## Seitentext
★ ★ ★ ★
Von Günther Wiesinger
Jack Miller wundert sich über die knappen Zeitrückstände in der MotoGP-WM. «1,3 Sekunden trennen den Ersten vom 21.», hält er fest. Der Rookie spricht offen über seine schwierige Lernphase.

Man sollte die fahrerischen Darbietungen von MotoGP-Rookie Jack Miller (20) nicht unterschätzen. Es ist beachtlich, was der Aufsteiger in seiner ersten Saison auf der rund 260 PS starken 1000-ccm-Honda vollbringt, wenn man bedenkt, dass er bis vor fünf Monaten noch ausschliesslich mit der 55 PS starken 250er-Einzylinder-KTM unterwegs war.

Klar, «JackAss» schaffte im Katar-Qualifying auf der Open-Honda RC213V-RS des CWM-LCR-Teams nur den 22. Startplatz unter 25 Teilnehmern. Und er stürzte im Rennen in der letzten Runde beim Versuch, den Tschechen Karel Abraham vom 18. Platz zu verdrängen.
★ ★ ★ ★
## Gespeicherte Daten
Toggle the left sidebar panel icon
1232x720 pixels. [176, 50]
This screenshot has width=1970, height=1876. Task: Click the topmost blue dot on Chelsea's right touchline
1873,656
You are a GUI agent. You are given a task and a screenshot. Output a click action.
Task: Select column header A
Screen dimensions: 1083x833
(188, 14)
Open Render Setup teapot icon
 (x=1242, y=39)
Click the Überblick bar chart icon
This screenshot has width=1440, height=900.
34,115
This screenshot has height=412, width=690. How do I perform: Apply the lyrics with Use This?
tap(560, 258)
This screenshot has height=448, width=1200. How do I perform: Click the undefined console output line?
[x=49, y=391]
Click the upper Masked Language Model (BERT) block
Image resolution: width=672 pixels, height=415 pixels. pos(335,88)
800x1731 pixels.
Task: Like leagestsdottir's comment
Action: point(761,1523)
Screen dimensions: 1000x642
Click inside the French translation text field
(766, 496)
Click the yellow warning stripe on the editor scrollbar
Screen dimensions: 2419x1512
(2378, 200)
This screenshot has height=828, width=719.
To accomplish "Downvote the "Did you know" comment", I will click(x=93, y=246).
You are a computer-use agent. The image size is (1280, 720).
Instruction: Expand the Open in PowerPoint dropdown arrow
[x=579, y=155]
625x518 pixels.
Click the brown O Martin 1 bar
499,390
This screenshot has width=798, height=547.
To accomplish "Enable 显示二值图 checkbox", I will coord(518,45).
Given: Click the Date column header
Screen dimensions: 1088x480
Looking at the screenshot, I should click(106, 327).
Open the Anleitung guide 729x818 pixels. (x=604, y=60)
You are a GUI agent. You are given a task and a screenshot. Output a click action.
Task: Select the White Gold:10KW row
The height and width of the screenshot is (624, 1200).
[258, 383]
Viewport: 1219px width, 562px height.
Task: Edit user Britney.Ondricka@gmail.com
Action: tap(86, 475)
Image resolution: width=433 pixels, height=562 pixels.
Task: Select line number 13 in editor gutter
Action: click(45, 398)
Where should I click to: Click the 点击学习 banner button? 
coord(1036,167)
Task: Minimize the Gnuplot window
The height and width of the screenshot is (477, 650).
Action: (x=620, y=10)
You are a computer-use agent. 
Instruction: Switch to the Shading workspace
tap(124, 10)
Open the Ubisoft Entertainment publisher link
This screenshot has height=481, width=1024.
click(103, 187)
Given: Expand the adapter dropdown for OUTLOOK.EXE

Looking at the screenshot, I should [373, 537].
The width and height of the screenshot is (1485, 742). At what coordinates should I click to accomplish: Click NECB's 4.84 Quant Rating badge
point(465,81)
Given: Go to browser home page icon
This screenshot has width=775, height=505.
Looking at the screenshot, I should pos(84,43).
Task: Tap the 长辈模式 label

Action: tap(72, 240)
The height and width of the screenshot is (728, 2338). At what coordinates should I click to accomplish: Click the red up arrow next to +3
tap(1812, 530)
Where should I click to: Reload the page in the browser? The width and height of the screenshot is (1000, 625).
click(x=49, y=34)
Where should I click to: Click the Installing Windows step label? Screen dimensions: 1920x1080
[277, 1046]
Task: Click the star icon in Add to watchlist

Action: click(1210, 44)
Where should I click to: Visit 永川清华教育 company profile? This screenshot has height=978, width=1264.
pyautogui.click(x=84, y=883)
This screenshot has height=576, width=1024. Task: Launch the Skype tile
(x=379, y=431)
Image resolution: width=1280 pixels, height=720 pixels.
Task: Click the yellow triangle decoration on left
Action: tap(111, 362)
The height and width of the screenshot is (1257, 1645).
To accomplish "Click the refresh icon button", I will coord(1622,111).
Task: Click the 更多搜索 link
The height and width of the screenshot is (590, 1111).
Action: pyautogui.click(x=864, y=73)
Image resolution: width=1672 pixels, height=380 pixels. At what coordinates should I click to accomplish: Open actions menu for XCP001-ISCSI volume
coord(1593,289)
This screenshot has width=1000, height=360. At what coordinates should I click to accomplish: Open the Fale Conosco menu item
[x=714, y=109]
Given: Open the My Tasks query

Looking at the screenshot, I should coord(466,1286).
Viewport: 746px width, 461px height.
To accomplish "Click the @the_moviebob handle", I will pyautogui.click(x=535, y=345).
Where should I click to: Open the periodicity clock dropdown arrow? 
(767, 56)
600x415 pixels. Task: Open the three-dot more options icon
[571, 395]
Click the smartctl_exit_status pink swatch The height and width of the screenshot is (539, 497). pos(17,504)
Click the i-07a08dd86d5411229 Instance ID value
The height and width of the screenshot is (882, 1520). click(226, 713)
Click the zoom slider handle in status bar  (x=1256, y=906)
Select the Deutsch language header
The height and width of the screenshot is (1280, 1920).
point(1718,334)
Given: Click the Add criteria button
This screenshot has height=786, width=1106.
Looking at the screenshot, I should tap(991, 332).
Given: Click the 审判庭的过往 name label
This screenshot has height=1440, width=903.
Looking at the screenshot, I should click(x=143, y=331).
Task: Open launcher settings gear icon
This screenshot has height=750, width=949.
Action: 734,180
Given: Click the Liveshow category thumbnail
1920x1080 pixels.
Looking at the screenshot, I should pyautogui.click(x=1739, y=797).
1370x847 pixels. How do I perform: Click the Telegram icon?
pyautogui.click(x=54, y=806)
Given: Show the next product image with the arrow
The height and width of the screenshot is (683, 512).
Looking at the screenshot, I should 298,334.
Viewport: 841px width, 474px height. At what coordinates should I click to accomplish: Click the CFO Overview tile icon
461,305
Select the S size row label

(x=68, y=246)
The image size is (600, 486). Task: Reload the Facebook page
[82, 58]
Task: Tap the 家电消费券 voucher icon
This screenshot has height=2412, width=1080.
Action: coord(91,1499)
★ ★ ★ ★
## Aufgabenstellung
Welche Personen werden im Text über Jack Miller mit Vor- und Nachnamen genannt? Die Datensätze werden nicht gebraucht.

## Fertige Lösung
Günther Wiesinger, Jack Miller, Karel Abraham